● Aim:
Rewrite the records below with "GUI agent" switched to "GUI assistant" everywhere it appears, leaving everything else the same.

● Material:
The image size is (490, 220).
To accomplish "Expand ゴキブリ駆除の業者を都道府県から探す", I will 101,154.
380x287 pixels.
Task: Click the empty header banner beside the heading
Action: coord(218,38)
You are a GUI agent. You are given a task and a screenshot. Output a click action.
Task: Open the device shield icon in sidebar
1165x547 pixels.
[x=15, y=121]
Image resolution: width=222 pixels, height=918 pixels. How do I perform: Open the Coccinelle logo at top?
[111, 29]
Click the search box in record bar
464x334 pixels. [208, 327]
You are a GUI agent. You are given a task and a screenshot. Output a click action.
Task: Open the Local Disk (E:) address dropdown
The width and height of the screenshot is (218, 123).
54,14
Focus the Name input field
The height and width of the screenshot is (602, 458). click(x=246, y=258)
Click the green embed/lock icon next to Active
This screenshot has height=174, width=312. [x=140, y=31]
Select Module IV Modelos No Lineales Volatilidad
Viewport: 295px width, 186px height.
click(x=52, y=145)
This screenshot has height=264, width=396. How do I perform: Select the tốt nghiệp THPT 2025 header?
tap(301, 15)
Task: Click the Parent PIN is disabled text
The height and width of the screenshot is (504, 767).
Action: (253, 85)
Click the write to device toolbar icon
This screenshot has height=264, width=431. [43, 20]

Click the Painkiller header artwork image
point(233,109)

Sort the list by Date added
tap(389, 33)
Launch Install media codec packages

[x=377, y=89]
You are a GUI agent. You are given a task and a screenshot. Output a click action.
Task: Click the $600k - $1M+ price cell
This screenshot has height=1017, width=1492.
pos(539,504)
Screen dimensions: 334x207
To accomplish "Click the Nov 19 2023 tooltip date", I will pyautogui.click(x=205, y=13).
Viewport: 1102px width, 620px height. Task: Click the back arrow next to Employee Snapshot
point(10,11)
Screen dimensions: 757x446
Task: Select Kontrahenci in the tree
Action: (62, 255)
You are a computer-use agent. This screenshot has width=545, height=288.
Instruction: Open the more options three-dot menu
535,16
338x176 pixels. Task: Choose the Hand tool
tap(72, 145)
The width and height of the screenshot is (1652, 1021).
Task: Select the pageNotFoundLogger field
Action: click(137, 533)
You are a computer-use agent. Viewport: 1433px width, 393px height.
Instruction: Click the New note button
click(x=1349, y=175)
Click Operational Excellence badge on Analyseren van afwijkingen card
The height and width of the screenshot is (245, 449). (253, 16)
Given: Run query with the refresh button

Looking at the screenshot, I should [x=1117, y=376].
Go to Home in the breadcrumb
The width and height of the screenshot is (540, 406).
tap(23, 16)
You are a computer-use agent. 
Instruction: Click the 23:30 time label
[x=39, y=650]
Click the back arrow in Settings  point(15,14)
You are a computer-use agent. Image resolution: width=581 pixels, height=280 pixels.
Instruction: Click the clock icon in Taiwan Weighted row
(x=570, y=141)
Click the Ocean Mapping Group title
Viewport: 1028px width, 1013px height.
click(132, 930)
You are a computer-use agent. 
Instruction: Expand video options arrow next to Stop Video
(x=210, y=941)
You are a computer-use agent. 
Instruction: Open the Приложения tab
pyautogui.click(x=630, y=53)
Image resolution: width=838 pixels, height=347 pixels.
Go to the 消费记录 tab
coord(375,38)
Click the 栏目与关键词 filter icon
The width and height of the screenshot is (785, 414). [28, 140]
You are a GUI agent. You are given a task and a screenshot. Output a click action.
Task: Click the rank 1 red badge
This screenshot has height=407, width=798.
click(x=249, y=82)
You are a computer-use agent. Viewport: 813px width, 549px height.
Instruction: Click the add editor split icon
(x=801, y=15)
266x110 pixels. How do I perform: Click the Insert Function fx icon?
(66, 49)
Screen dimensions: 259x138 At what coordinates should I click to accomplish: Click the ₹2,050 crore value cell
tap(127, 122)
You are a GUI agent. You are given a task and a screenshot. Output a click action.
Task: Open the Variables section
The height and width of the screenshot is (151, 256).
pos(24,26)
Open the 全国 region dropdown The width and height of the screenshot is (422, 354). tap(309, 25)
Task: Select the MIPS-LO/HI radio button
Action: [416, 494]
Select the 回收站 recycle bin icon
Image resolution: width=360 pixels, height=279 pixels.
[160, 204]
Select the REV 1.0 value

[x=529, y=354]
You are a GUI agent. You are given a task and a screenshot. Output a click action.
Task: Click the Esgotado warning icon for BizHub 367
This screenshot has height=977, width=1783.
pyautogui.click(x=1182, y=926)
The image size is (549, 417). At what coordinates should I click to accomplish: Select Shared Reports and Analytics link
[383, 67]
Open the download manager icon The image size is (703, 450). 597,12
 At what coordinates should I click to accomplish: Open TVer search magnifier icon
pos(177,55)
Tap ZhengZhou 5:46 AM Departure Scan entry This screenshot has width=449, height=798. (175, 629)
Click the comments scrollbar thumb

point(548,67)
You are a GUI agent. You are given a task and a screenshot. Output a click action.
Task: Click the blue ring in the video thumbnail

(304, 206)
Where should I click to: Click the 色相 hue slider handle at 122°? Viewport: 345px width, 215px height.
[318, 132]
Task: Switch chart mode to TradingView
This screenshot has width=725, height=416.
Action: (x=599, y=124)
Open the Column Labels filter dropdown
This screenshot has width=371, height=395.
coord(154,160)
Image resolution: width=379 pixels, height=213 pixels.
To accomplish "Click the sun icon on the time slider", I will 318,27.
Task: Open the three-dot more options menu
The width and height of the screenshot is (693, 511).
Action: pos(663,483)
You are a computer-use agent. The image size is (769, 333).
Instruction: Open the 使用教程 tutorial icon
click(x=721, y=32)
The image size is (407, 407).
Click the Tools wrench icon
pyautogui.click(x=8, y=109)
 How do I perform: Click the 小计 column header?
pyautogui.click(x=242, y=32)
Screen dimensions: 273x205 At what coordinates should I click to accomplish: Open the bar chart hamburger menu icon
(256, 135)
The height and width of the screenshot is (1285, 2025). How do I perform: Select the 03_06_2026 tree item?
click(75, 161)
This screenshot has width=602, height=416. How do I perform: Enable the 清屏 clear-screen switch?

● Final result:
The image size is (490, 220).
To accomplish "Expand ゴキブリ駆除の業者を都道府県から探す", I will 101,154.
380x287 pixels.
Task: Click the empty header banner beside the heading
Action: coord(218,38)
You are a GUI assistant. You are given a task and a screenshot. Output a click action.
Task: Open the device shield icon in sidebar
1165x547 pixels.
[x=15, y=121]
Image resolution: width=222 pixels, height=918 pixels. How do I perform: Open the Coccinelle logo at top?
[111, 29]
Click the search box in record bar
464x334 pixels. [208, 327]
You are a GUI assistant. You are given a task and a screenshot. Output a click action.
Task: Open the Local Disk (E:) address dropdown
The width and height of the screenshot is (218, 123).
54,14
Focus the Name input field
The height and width of the screenshot is (602, 458). click(x=246, y=258)
Click the green embed/lock icon next to Active
This screenshot has height=174, width=312. [x=140, y=31]
Select Module IV Modelos No Lineales Volatilidad
Viewport: 295px width, 186px height.
click(x=52, y=145)
This screenshot has height=264, width=396. How do I perform: Select the tốt nghiệp THPT 2025 header?
tap(301, 15)
Task: Click the Parent PIN is disabled text
The height and width of the screenshot is (504, 767).
Action: (253, 85)
Click the write to device toolbar icon
This screenshot has height=264, width=431. [43, 20]

Click the Painkiller header artwork image
point(233,109)

Sort the list by Date added
tap(389, 33)
Launch Install media codec packages

[x=377, y=89]
You are a GUI assistant. You are given a task and a screenshot. Output a click action.
Task: Click the $600k - $1M+ price cell
This screenshot has height=1017, width=1492.
pos(539,504)
Screen dimensions: 334x207
To accomplish "Click the Nov 19 2023 tooltip date", I will pyautogui.click(x=205, y=13).
Viewport: 1102px width, 620px height. Task: Click the back arrow next to Employee Snapshot
point(10,11)
Screen dimensions: 757x446
Task: Select Kontrahenci in the tree
Action: (62, 255)
You are a computer-use agent. This screenshot has width=545, height=288.
Instruction: Open the more options three-dot menu
535,16
338x176 pixels. Task: Choose the Hand tool
tap(72, 145)
The width and height of the screenshot is (1652, 1021).
Task: Select the pageNotFoundLogger field
Action: click(137, 533)
You are a computer-use agent. Viewport: 1433px width, 393px height.
Instruction: Click the New note button
click(x=1349, y=175)
Click Operational Excellence badge on Analyseren van afwijkingen card
The height and width of the screenshot is (245, 449). (253, 16)
Given: Run query with the refresh button

Looking at the screenshot, I should [x=1117, y=376].
Go to Home in the breadcrumb
The width and height of the screenshot is (540, 406).
tap(23, 16)
You are a computer-use agent. 
Instruction: Click the 23:30 time label
[x=39, y=650]
Click the back arrow in Settings  point(15,14)
You are a computer-use agent. Image resolution: width=581 pixels, height=280 pixels.
Instruction: Click the clock icon in Taiwan Weighted row
(x=570, y=141)
Click the Ocean Mapping Group title
Viewport: 1028px width, 1013px height.
click(132, 930)
You are a computer-use agent. 
Instruction: Expand video options arrow next to Stop Video
(x=210, y=941)
You are a computer-use agent. 
Instruction: Open the Приложения tab
pyautogui.click(x=630, y=53)
Image resolution: width=838 pixels, height=347 pixels.
Go to the 消费记录 tab
coord(375,38)
Click the 栏目与关键词 filter icon
The width and height of the screenshot is (785, 414). [28, 140]
You are a GUI assistant. You are given a task and a screenshot. Output a click action.
Task: Click the rank 1 red badge
This screenshot has height=407, width=798.
click(x=249, y=82)
You are a computer-use agent. Viewport: 813px width, 549px height.
Instruction: Click the add editor split icon
(x=801, y=15)
266x110 pixels. How do I perform: Click the Insert Function fx icon?
(66, 49)
Screen dimensions: 259x138 At what coordinates should I click to accomplish: Click the ₹2,050 crore value cell
tap(127, 122)
You are a GUI assistant. You are given a task and a screenshot. Output a click action.
Task: Open the Variables section
The height and width of the screenshot is (151, 256).
pos(24,26)
Open the 全国 region dropdown The width and height of the screenshot is (422, 354). tap(309, 25)
Task: Select the MIPS-LO/HI radio button
Action: [416, 494]
Select the 回收站 recycle bin icon
Image resolution: width=360 pixels, height=279 pixels.
[160, 204]
Select the REV 1.0 value

[x=529, y=354]
You are a GUI assistant. You are given a task and a screenshot. Output a click action.
Task: Click the Esgotado warning icon for BizHub 367
This screenshot has height=977, width=1783.
pyautogui.click(x=1182, y=926)
The image size is (549, 417). At what coordinates should I click to accomplish: Select Shared Reports and Analytics link
[383, 67]
Open the download manager icon The image size is (703, 450). 597,12
 At what coordinates should I click to accomplish: Open TVer search magnifier icon
pos(177,55)
Tap ZhengZhou 5:46 AM Departure Scan entry This screenshot has width=449, height=798. (175, 629)
Click the comments scrollbar thumb

point(548,67)
You are a GUI assistant. You are given a task and a screenshot. Output a click action.
Task: Click the blue ring in the video thumbnail

(304, 206)
Where should I click to: Click the 色相 hue slider handle at 122°? Viewport: 345px width, 215px height.
[318, 132]
Task: Switch chart mode to TradingView
This screenshot has width=725, height=416.
Action: (x=599, y=124)
Open the Column Labels filter dropdown
This screenshot has width=371, height=395.
coord(154,160)
Image resolution: width=379 pixels, height=213 pixels.
To accomplish "Click the sun icon on the time slider", I will 318,27.
Task: Open the three-dot more options menu
The width and height of the screenshot is (693, 511).
Action: pos(663,483)
You are a computer-use agent. The image size is (769, 333).
Instruction: Open the 使用教程 tutorial icon
click(x=721, y=32)
The image size is (407, 407).
Click the Tools wrench icon
pyautogui.click(x=8, y=109)
 How do I perform: Click the 小计 column header?
pyautogui.click(x=242, y=32)
Screen dimensions: 273x205 At what coordinates should I click to accomplish: Open the bar chart hamburger menu icon
(256, 135)
The height and width of the screenshot is (1285, 2025). How do I perform: Select the 03_06_2026 tree item?
click(75, 161)
This screenshot has width=602, height=416. How do I perform: Enable the 清屏 clear-screen switch?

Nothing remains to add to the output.